OSSINING – While hundreds of eyes will be focused on the veterans marching in Ossining and Briarcliff Manor in today’s Memorial Day parades, the veterans in the parades say they will be focused on those who aren't marching today.

“All of our wars are fought on other people’s land and many don’t come back home,” said Tony D’Agostino, a 95-year-old Ossining veteran who served in World War II. “We know it happens but it’s really those people who have lost their loved ones who are really affected. It’s good when people come out to remember on Memorial Day but every veteran thinks about the ones who didn't come home every day.”

D’Agostino said he also will be proud to see residents showing their patriotism today.

“Patriotism means so much to me and I see it a lot in Ossining,” he said. “No other country has the same kind of freedoms we have. So Memorial Day is a very special day for us to remember the ones we have lost and remember what they were fighting for.”

Briarcliff Manor’s Stephen Smalley not only has family who have served in every American war since the American Revolution, he’s also the fourth of five consecutive generations that have served in the military. Smalley said he served in the Marine Corps as a helicopter pilot in the 1970s. Aside from his time overseas, he’s walked in the Ossining or Briarcliff Memorial Day parade since he was a kid. When he walks today, Smalley said he’ll not only be thinking about his family who served in the past, but his son serving overseas as a pilot in the U.S. Marine Corps.

“Even when I was a kid marching down the streets in the village of Ossining, I knew Memorial Day was a very special day,” Smalley said. “It’s about honoring those who have served and the fallen who have made the ultimate sacrifice for our country.”

While he walks, Smalley said the street names in Briarcliff Manor and the Village of Ossining also will remind him and the rest of the residents of the men who have given their lives for their country.
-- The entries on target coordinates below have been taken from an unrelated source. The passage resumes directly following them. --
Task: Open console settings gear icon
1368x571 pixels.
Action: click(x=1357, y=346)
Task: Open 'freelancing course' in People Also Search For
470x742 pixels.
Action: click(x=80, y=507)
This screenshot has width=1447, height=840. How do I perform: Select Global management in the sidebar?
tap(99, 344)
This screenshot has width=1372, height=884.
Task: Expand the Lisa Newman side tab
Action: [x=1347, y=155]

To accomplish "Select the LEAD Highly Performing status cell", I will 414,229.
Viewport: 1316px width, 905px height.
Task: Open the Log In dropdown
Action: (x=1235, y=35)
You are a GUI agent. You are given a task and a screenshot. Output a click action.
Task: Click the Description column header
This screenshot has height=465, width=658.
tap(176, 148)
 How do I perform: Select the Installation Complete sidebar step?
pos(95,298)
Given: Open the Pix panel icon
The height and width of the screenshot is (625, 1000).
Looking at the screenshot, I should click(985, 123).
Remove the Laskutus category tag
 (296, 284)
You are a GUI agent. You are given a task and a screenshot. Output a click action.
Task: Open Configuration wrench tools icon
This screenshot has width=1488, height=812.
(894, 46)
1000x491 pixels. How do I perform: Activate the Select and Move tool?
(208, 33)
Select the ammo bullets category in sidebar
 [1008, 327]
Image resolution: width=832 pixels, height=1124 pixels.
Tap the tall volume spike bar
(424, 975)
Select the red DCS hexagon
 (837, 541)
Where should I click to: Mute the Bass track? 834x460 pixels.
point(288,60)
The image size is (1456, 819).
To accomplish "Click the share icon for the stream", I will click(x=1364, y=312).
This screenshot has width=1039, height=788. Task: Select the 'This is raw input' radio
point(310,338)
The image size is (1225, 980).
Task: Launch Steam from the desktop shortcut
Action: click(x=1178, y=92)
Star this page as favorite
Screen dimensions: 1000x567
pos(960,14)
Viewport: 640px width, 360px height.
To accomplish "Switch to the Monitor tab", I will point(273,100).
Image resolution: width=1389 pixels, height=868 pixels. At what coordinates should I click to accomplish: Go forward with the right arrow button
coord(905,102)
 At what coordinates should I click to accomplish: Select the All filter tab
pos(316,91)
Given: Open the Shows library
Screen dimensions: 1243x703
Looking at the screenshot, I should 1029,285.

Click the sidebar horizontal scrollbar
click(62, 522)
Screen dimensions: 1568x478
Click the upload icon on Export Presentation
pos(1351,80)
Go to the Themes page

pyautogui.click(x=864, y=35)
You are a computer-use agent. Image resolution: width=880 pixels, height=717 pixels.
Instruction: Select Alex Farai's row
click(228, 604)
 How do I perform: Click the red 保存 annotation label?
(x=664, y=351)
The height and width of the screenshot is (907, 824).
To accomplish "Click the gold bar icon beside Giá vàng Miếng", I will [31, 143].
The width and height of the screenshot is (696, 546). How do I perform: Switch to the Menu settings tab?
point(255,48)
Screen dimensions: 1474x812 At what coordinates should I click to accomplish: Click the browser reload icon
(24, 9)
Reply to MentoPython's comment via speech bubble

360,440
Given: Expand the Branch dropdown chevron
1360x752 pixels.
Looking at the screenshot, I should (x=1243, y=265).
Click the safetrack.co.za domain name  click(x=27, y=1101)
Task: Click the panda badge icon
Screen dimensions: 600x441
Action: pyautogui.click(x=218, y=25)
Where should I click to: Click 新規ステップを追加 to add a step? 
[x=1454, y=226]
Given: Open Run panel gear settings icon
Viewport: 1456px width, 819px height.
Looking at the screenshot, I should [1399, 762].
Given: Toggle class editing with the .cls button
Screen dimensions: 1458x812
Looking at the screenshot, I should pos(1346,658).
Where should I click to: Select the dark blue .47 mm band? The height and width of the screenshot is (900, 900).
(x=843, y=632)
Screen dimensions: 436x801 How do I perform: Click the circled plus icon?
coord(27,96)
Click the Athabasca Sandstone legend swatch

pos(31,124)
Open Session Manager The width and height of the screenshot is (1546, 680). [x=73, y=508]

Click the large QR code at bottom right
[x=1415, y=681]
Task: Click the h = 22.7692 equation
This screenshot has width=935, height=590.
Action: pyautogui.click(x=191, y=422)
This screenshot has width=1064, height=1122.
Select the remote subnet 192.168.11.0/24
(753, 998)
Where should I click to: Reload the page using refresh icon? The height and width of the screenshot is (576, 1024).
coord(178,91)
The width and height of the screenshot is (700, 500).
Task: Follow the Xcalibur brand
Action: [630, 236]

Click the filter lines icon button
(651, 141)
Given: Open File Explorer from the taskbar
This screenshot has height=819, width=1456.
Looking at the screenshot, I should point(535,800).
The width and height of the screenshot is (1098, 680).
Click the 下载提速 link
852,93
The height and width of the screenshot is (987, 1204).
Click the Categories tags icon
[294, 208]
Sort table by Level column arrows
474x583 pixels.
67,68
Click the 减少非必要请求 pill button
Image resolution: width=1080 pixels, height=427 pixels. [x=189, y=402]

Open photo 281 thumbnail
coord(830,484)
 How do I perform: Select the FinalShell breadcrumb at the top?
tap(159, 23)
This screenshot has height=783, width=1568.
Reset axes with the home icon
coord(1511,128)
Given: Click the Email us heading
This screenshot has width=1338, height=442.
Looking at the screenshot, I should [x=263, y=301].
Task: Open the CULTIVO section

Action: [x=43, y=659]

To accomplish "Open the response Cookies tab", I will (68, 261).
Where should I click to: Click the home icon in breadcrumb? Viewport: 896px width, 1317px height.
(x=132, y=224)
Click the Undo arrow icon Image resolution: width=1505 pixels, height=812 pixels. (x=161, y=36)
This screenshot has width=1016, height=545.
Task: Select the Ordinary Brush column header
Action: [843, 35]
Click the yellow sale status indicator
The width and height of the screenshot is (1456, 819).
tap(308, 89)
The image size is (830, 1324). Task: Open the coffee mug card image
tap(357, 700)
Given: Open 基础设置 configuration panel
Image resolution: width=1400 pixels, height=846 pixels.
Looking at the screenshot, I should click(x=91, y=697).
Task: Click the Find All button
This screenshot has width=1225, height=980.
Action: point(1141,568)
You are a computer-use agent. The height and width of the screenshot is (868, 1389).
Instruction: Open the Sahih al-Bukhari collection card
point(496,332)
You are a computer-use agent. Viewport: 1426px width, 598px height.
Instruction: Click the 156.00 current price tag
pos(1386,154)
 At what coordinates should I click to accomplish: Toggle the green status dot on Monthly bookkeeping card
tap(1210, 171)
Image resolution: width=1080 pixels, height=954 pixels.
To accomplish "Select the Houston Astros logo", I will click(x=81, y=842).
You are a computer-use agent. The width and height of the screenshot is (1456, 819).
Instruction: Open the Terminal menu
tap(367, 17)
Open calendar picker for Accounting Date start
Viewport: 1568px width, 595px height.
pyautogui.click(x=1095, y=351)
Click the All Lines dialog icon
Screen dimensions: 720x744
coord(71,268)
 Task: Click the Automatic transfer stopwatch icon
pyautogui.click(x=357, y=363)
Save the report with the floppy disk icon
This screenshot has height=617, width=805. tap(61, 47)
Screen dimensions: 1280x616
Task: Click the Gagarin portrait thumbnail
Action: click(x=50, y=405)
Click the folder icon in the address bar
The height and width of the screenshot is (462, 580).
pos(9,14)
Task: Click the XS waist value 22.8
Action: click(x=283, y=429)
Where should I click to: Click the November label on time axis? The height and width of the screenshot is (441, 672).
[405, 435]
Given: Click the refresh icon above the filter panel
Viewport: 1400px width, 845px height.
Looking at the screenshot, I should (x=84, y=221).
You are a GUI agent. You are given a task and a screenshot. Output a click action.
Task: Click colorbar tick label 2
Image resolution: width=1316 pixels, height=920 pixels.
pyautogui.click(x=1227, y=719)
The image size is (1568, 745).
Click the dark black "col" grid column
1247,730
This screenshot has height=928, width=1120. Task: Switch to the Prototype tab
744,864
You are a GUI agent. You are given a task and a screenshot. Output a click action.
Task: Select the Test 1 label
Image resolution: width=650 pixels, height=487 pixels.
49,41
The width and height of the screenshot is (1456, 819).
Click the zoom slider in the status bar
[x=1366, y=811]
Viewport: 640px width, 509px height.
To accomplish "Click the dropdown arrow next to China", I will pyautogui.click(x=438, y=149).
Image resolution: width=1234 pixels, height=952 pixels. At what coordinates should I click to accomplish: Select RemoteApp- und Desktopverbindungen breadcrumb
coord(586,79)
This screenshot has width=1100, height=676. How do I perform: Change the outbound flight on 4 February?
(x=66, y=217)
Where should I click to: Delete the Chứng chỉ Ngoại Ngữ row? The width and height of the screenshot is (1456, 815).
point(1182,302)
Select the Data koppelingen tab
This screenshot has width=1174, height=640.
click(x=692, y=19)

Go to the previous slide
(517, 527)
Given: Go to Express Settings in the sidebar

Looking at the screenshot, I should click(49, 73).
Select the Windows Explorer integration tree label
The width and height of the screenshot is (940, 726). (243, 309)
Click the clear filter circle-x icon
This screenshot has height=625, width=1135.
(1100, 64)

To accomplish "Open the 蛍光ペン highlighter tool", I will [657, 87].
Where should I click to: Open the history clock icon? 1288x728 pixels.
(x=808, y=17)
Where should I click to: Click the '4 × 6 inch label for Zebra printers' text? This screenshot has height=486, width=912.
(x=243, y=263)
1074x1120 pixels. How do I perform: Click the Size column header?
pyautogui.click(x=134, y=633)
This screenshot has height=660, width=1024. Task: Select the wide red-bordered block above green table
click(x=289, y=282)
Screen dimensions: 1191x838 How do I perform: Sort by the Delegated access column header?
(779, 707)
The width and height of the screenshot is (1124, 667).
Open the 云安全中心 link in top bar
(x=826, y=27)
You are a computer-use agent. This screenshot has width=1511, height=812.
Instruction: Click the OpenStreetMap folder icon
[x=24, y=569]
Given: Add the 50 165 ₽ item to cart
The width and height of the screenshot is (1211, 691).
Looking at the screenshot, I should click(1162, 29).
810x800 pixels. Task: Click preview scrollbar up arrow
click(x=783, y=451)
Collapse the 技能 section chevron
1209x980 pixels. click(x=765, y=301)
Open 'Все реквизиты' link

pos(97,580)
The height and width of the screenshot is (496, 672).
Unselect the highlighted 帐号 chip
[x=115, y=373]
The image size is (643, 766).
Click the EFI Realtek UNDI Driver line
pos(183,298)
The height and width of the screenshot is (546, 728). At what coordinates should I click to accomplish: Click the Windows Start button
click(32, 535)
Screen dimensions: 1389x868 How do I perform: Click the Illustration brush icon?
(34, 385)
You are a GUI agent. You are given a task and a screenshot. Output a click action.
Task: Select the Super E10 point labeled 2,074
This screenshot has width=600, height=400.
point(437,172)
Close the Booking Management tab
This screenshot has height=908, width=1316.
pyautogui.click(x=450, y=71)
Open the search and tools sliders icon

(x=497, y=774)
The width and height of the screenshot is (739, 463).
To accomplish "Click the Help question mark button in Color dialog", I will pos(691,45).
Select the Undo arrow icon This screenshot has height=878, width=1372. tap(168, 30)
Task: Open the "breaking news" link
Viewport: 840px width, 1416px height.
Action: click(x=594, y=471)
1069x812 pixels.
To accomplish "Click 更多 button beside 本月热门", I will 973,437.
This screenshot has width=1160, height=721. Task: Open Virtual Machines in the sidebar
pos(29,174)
“We have Ganung Street and that’s named after Leroy Ganung, a distant cousin of mine who died during World War I,” Smalley said. “You can go down the streets in the town and the villages and you’ll see they’re named after people who have lost their lives in combat.”

Smalley said the idea of patriotism once was lost among the residents of Ossining and Briarcliff Manor.

“In the ‘50s, everyone in this area was patriotic. But then Vietnam happened and we forgot about the people serving and that patriotism was lost,” Smalley said. “But now the pendulum is swinging back the other way. What we’re seeing today is people serving are earning more respect and I think that’s very important. We should always remember those who have made that ultimate sacrifice.”